Ein schöner Gedanke, finde ich. Ich kenne ihn aus vielen biblischen Geschichten. Gott ist der Gott der Wanderer. Er wird unterwegs erfahren. Abraham macht sich mit seiner Sippe auf einen langen und risikoreichen Glaubensweg. Die Israeliten brechen aus der Sklaverei in Ägypten auf und ziehen durch die Wüste. Der Apostel Paulus hat viele Wege zu Wasser und zu Land zurückgelegt, um Menschen von Jesus zu erzählen.

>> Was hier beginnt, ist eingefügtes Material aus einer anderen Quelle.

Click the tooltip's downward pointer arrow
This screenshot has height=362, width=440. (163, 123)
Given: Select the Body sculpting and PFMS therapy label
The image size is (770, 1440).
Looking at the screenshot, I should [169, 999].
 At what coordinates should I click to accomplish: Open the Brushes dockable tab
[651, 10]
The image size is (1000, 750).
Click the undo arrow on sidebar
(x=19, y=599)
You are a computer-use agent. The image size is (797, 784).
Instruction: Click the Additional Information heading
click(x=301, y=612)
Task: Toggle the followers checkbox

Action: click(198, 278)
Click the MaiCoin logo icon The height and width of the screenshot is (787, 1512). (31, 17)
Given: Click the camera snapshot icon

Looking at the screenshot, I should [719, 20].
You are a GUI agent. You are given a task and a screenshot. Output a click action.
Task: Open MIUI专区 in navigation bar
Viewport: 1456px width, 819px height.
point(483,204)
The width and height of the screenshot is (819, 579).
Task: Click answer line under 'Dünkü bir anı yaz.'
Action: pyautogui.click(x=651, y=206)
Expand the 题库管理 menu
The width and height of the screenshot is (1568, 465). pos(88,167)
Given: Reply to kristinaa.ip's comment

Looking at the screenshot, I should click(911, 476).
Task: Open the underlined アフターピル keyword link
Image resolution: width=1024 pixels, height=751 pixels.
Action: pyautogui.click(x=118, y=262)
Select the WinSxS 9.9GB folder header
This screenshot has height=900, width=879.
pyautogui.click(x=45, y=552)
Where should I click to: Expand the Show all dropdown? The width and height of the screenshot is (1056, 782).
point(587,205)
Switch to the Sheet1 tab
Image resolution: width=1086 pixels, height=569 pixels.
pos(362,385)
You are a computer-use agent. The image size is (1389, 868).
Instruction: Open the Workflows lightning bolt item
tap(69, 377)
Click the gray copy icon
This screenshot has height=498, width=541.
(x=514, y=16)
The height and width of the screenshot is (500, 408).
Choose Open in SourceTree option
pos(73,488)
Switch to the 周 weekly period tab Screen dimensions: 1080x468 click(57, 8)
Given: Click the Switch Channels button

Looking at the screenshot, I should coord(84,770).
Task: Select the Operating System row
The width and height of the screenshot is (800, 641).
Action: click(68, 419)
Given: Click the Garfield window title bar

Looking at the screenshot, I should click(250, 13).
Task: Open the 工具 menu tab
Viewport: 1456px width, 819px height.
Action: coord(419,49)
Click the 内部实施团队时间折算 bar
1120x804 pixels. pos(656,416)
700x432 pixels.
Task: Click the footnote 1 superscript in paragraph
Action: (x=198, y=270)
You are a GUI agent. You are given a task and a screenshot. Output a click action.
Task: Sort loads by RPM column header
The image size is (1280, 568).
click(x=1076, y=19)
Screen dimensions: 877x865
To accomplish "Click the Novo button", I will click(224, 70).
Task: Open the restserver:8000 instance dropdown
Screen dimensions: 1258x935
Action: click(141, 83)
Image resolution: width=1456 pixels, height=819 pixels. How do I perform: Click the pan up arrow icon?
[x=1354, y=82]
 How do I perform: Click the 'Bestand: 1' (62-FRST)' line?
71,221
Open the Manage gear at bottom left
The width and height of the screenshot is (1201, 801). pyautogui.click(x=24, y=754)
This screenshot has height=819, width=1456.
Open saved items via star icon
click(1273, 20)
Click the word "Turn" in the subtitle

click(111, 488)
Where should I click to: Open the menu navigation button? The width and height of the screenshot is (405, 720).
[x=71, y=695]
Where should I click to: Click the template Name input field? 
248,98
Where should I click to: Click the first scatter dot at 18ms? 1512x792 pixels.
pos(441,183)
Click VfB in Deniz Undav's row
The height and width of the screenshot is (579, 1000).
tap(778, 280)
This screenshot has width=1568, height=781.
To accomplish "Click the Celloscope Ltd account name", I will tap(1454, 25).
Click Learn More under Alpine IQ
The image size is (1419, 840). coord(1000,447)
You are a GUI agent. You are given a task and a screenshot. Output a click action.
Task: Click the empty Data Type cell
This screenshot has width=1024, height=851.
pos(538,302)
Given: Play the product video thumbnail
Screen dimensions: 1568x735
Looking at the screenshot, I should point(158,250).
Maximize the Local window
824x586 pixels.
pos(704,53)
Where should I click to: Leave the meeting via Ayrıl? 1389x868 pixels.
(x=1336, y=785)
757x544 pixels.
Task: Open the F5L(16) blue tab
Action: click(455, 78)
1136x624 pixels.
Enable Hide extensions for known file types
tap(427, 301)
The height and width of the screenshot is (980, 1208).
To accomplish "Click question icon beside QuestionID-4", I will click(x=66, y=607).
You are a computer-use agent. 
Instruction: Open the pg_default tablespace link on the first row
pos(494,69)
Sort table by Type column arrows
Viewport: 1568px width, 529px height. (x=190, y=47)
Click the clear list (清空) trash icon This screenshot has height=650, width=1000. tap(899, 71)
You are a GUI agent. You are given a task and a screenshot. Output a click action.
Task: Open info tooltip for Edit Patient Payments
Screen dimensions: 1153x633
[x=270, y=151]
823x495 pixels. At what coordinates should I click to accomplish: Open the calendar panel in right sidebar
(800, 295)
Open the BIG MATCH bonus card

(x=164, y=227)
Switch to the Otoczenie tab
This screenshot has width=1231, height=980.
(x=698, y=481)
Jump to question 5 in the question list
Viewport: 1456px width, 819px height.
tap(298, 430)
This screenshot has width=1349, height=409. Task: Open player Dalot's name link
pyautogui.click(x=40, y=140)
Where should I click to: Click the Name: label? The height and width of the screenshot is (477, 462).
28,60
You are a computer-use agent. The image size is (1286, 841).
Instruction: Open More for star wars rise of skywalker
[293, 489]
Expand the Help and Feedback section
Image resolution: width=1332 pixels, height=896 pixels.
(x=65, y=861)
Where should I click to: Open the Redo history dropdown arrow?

Gehen und nicht Stehenbleiben! Warum das charakteristisch ist für den glaubenden Menschen, hat der katholische Theologe Karl Rahner in einer Meditation über die alltäglichen Dinge beschrieben:

„Wir gehen, und wir sagen durch dieses ganz physische Gehen allein schon, dass wir hier keine bleibende Stätte haben, dass wir auf dem Weg sind, dass wir erst noch wirklich ankommen müssen, noch das Ziel suchen und wirklich Pilger sind, Wanderer zwischen zwei Welten, Menschen im Übergang... Im dem schlichtesten Gehen, das der Gang der Wissenden und Freien ist, ist so das ganze Dasein des Menschen eigentlich schon da und vor sich selbst gebracht, das Dasein, dem der Glaube des Christen sein Ziel enthüllt...“

Der Glaube ist kein Fertigprodukt. Er wird unterwegs geboren. Er ist eher eine Straße als ein Haus. Eher ein Weg als ein Tempel. Seine Bewegung vollzieht sich so, dass ich mich Schritt um Schritt der Wirklichkeit aussetzte. Wahrnehme, was am Wegesrand geschieht. Was mich berührt und anspricht.

Ein solcher Glaube befreit zugleich aus der Angst, bei allem dabei sein zu müssen, nichts verpassen zu dürfen. Er sagt mir: geh ohne Angst vorwärts, setze Schritt vor Schritt! Es geht sich gut mit diesem Vertrauen. Denn wie du im Gehen einen Schritt vor den anderen setzt, so wächst auch dein Glaube. Und langsam enthüllt sich das Ziel vor deinen Augen.

„Heute Morgen gehöre ich keiner Religion an. Mein Gott ist der Gott der Wanderer“, schreibt Bruce Chatwin. So will ich’s versuchen. Und durch diesen Tag und das vor mit liegende Wochenende wandern. Offen, für das, was unterwegs geboren wird. Offen für das, was mir entgegenkommt.